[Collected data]
● ● ●

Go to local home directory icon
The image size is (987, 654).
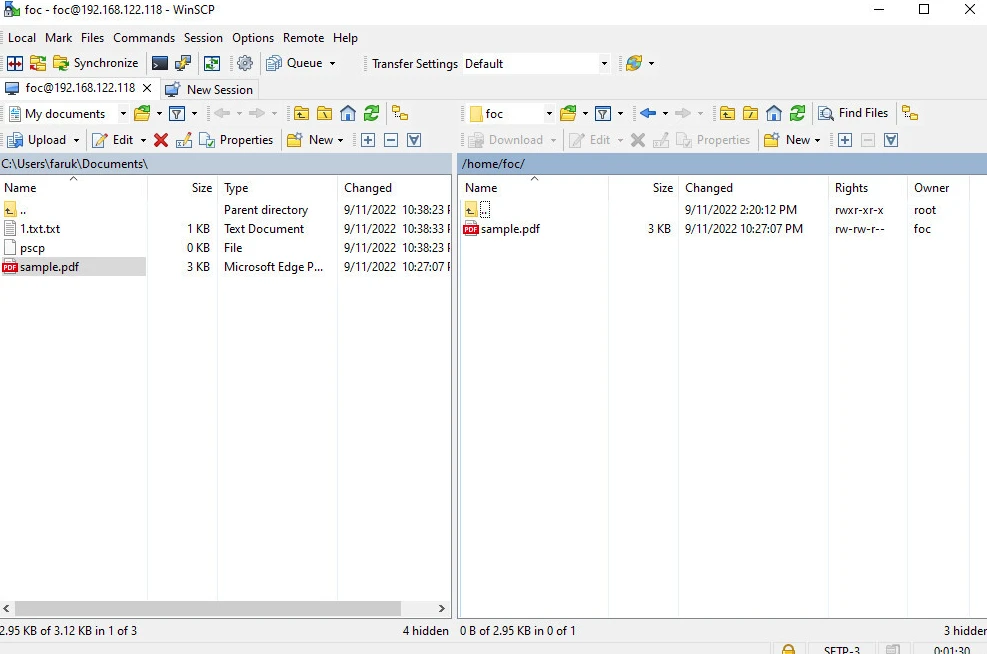tap(347, 113)
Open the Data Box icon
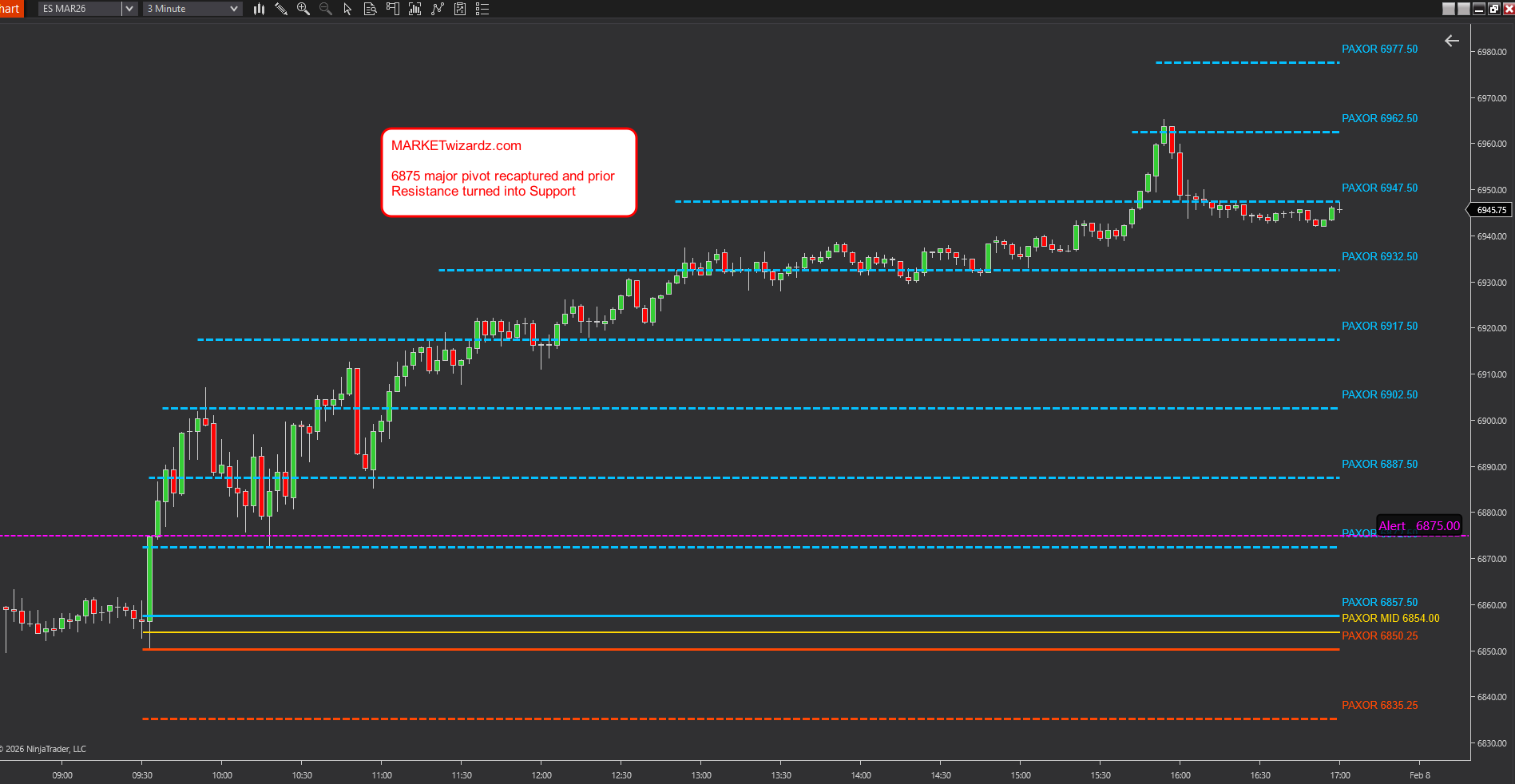This screenshot has width=1515, height=784. click(x=370, y=9)
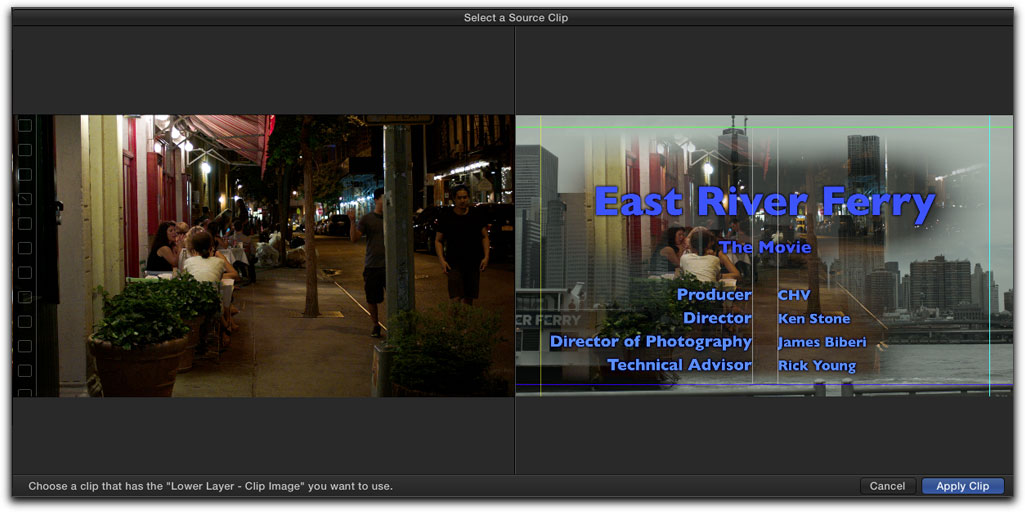
Task: Select the "East River Ferry" title text
Action: coord(764,202)
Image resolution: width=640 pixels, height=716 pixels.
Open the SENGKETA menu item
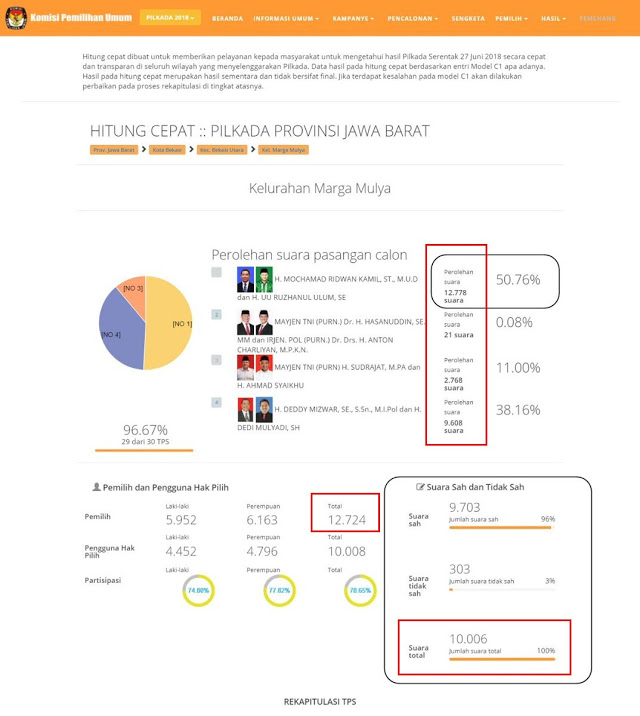[468, 19]
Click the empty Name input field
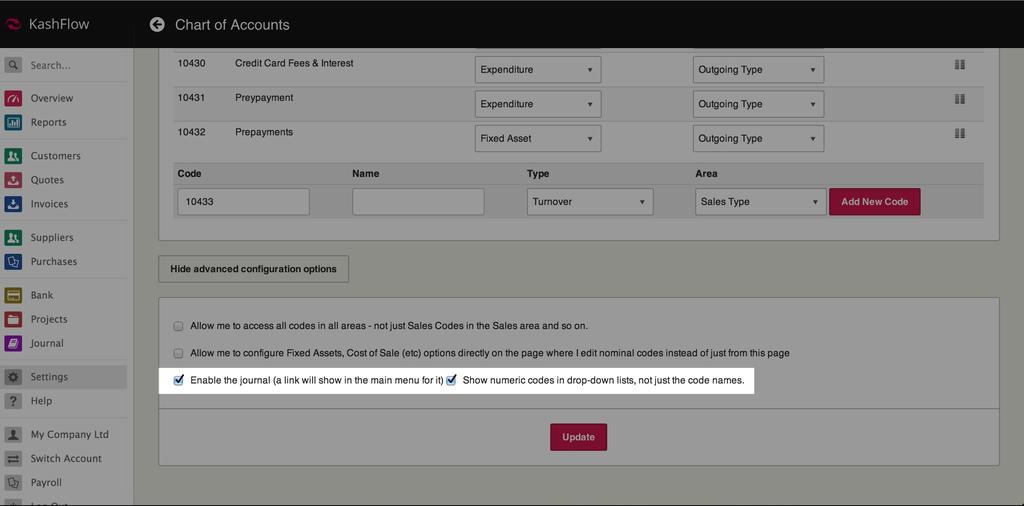 pyautogui.click(x=418, y=202)
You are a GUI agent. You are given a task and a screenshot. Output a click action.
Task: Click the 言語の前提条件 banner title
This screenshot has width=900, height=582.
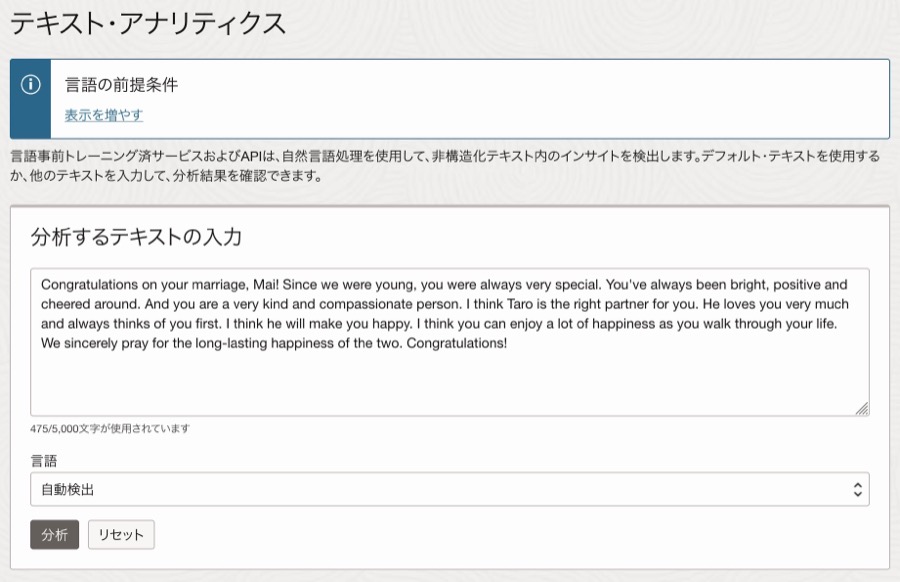coord(121,85)
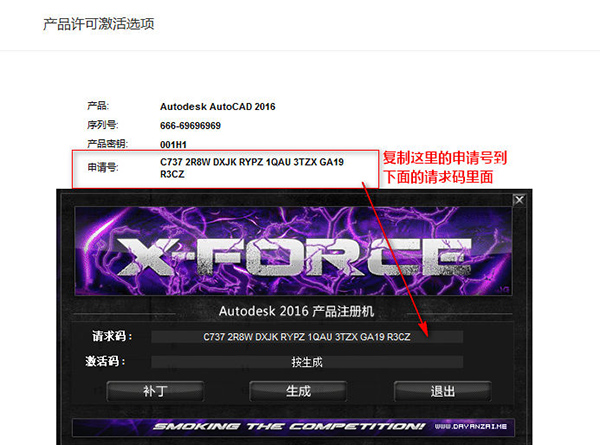Select the 申请号 code inside the red box
Viewport: 600px width, 445px height.
pyautogui.click(x=252, y=168)
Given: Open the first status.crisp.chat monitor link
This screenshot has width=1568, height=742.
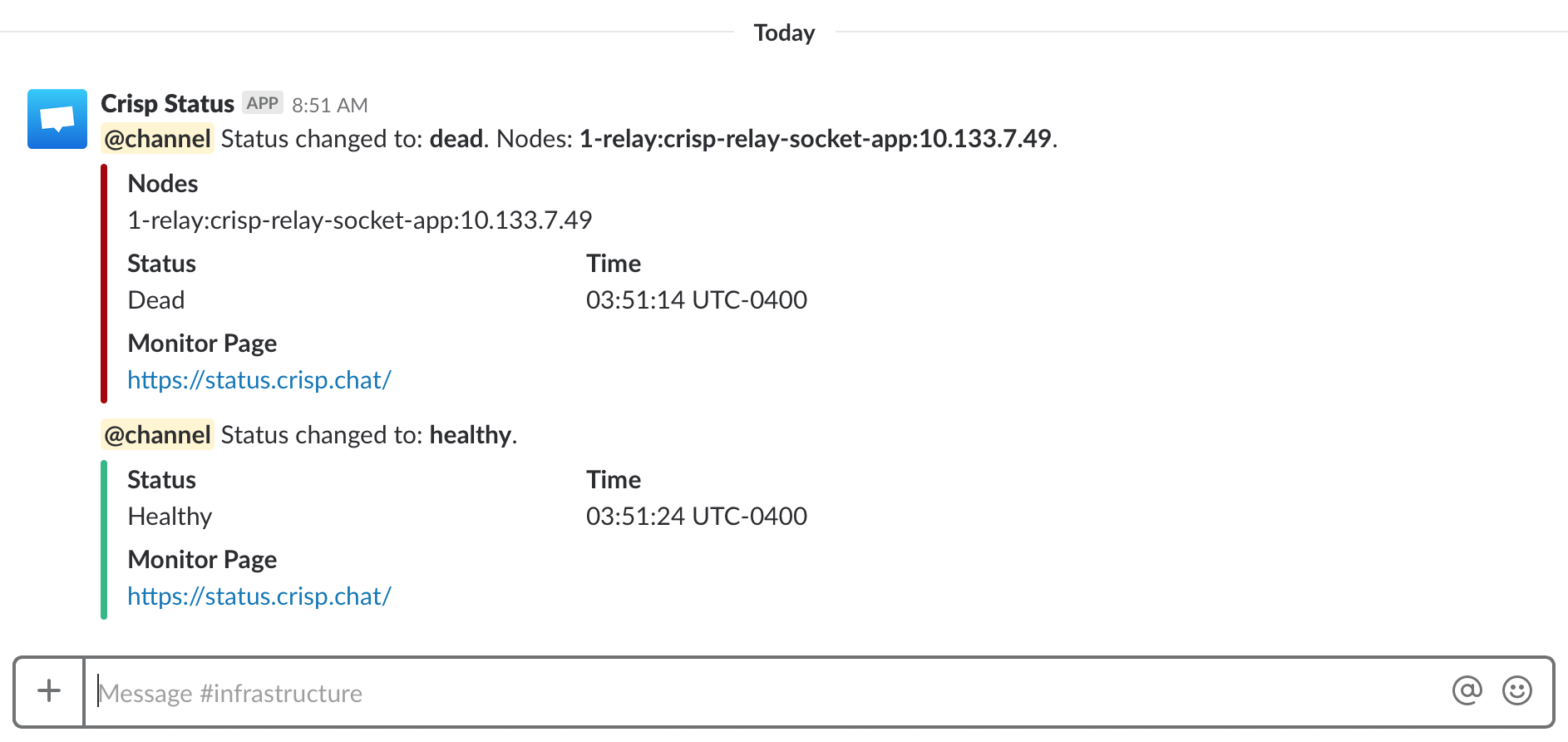Looking at the screenshot, I should point(259,379).
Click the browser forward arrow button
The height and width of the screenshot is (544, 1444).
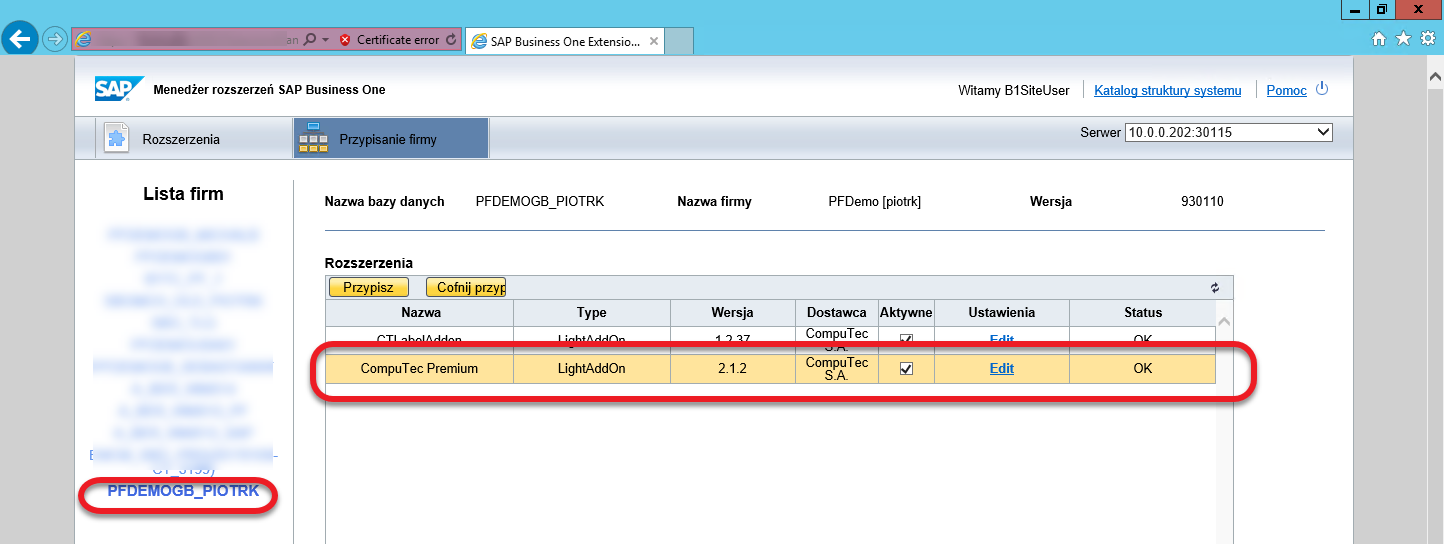coord(55,39)
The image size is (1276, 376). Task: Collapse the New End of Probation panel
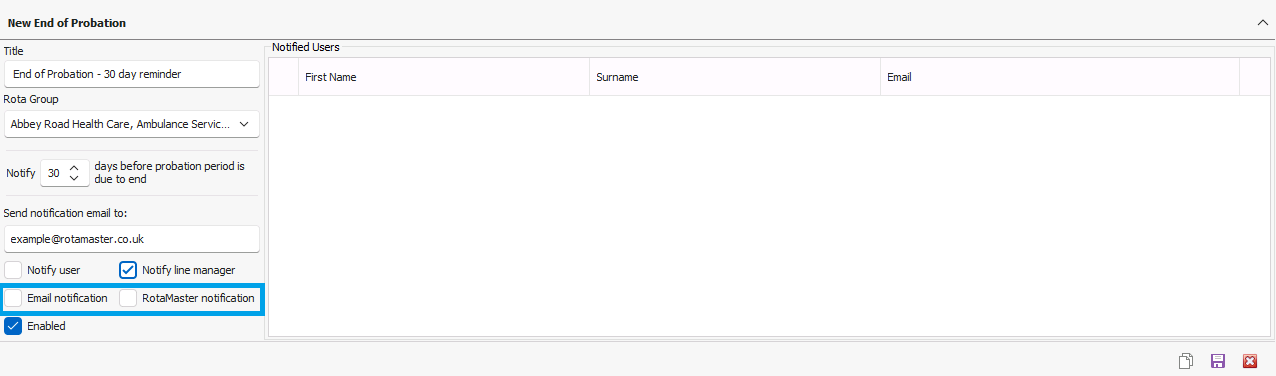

● ● ●

◆ WHAT YOU WILL DO:
The expected output is the full data above, reproduced exactly with no images.

◆ ANSWER FOR THIS EXERCISE:
Go to local home directory icon
The image size is (987, 654).
tap(347, 113)
Open the Data Box icon
This screenshot has width=1515, height=784. click(x=370, y=9)
Task: Select the "East River Ferry" title text
Action: coord(764,202)
Image resolution: width=640 pixels, height=716 pixels.
Open the SENGKETA menu item
[468, 19]
Click the empty Name input field
 pyautogui.click(x=418, y=202)
You are a GUI agent. You are given a task and a screenshot. Output a click action.
Task: Click the 言語の前提条件 banner title
This screenshot has width=900, height=582.
coord(121,85)
Select the 申请号 code inside the red box
Viewport: 600px width, 445px height.
pyautogui.click(x=252, y=168)
Given: Open the first status.crisp.chat monitor link
This screenshot has width=1568, height=742.
Looking at the screenshot, I should point(259,379).
Click the browser forward arrow button
The height and width of the screenshot is (544, 1444).
coord(55,39)
The image size is (1276, 376). Task: Collapse the New End of Probation panel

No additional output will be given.